Ultrasonographic findings. (A) Right subcostal scanning shows that the left portal vein and it’s branches are well visualized but the right portal vein is absent. (B) Right intercostal scan reveals that the gallbladder is shifted anterolaterally to chest wall. Left medial segment contains stones.

Fig. 2.

Fig. 2.

(A) Abdominal CT scan through liver shows no right lobe. Caudate lobe and lateral segment of the left lobe are markedly enlarged. Medial segment of the left lobe is normal in size. (B) Stones in focally dilatated intrahepatic bile duct are seen in medial segment of the left lobe.

Fig. 3.

Fig. 3.

ERCP shows absence of hepatic duct leading to right lobe. Gallbladder moved upward to form blunt angle between gallbladder long axis and common bile duct.
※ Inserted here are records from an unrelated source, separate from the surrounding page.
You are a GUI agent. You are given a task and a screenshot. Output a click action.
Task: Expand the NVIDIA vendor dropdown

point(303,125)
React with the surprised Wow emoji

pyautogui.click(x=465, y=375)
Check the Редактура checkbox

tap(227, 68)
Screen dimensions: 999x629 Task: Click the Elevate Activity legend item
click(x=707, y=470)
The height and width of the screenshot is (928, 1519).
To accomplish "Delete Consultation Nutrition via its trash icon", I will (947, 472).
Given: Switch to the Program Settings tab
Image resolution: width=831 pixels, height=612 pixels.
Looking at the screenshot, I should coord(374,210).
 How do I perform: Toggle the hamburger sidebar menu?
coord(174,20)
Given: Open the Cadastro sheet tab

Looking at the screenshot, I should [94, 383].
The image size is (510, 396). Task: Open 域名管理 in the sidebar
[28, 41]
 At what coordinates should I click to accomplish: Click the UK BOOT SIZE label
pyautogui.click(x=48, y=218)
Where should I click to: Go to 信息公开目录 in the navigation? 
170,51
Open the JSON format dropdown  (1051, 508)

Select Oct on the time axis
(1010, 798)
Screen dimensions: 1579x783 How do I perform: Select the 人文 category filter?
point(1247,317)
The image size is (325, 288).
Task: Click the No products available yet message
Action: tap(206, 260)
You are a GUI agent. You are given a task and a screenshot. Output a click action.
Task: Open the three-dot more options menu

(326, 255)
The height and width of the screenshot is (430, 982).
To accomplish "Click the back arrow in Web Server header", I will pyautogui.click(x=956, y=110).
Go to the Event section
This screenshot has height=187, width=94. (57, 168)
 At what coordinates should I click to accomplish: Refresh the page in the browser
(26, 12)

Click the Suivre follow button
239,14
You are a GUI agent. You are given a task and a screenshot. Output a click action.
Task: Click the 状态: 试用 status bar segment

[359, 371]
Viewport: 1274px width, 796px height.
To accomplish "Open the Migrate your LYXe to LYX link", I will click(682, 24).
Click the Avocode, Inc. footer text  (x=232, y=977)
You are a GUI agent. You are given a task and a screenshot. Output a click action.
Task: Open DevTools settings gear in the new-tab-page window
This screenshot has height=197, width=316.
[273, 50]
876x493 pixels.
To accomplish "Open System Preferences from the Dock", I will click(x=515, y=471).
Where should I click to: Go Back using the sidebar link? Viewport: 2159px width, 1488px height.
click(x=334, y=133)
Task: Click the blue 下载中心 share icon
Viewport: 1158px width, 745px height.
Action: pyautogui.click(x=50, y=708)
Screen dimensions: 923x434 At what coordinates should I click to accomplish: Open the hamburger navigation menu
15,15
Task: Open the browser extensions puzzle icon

Intrahepatic duct stones are seen also.

Fig. 4.

Fig. 4.

99mTc-DISIDA hepatobiliary scintigraphy at 1 hour visualizes superiorly displaced gallbladder, and no excretory abnormality.

Hepatic artery was divided into the middle and left hepatic artery from which the cystic artery is originating, but the right hepatic artery was not found on celiac angiography (Fig. 5A). Portovenography showed an absence of the right portal vein (Fig. 5B).

Fig. 5.

Fig. 5.

(A) Celiac angiography shows that hepatic artery divided into middle and left hepatic artery, cystic artery arises from left hepatic artery, but artery going to the right lobe is absent. (B) Portovenography shows absence of right portal vein.

DISCUSSION

Agenesis of the right hepatic lobe should be differentiated from a lobar atrophy of the right hepatic lobe, caused by cirrhosis, cholangiocarcinoma5), idiopathic portal hypertension and other biliary tract diseases6). Among these diseases, that produce a lobar atrophy of the right hepatic lobe, severe right lobe atrophy, secondary to liver cirrhosis and cholangiocarcinoma, often become an issue in the differential diagnosis of the right lobe agenesis7).

Terres et al analyzed the morpholopic changes on CT scan in cirrhotic liver and concluded that the morpholopy of cirrhotic liver was characterized by a decrease in the volume of the right hepatic lobe and medial segment of left hepatic lobe and an increase in volume of the caudate lobe and the lateral segment of the left hepatic lobe8).

The CT and ultrasonographic findings in our case revealed an enlarged caudate lobe and the lateral segment of the left hepatic lobe. These findings, in conjunction with normal size of medial segment of the left hepatic lobe, were quite similar to the morphologic changes in a cirrhotic liver, out there were no clinical features related to liver cirrhosis, cholangiocarcinoma and past history of hepatic surgery or trauma. Moreover, the absence of the right portal vein branch and artery, leading to the right hepatic lobe observed on angiography in our case, confirms the diagnosis. Radin et al4), based on the analysis of 24 cases of the right lobe agenesis, reported that this anomaly might be often associated with biliary tract disease, portal hypertension of the presinusoidal type, cholelithiasis and other congenital anomalies. In our case, intrahepatic duct stones were found in ERCP, but neither stone in gallbladder or cholangiocarcinoma in hilum were observed.

The absence of portal hypertension in our case might be explained by a full compensatory hypertrophy of the left lateral segment of the left lobe and the caudate lobe which keeps the capacity of the intrahepatic vascular bed3,9).

In the study by Radin et al4), 3 of the five patients with right lobe agenesis had agenesis of caudate lobe and 2 patients had mildly to moderately enlarged caudate lobe. However in our case, the caudate lobe was so markedly enlarged that it seemed to displace the gallbladder from retrohepatic position commonly seen in right lobe agenesis to anterolaterally.

Most of the patients with this anomaly remain clinically latent, but they often are complicated by a right upper abdominal pain probably derived from abnormal gallbladder position and contractility, cholelithiasis and choledocholithiasis.

It is, therefore, important to consider agenesis of the right hepatic lobe in the differential diagnosis when imaging studies revealing an abnormal hepatic morphologic characteristics associated with right upper abdominal pain.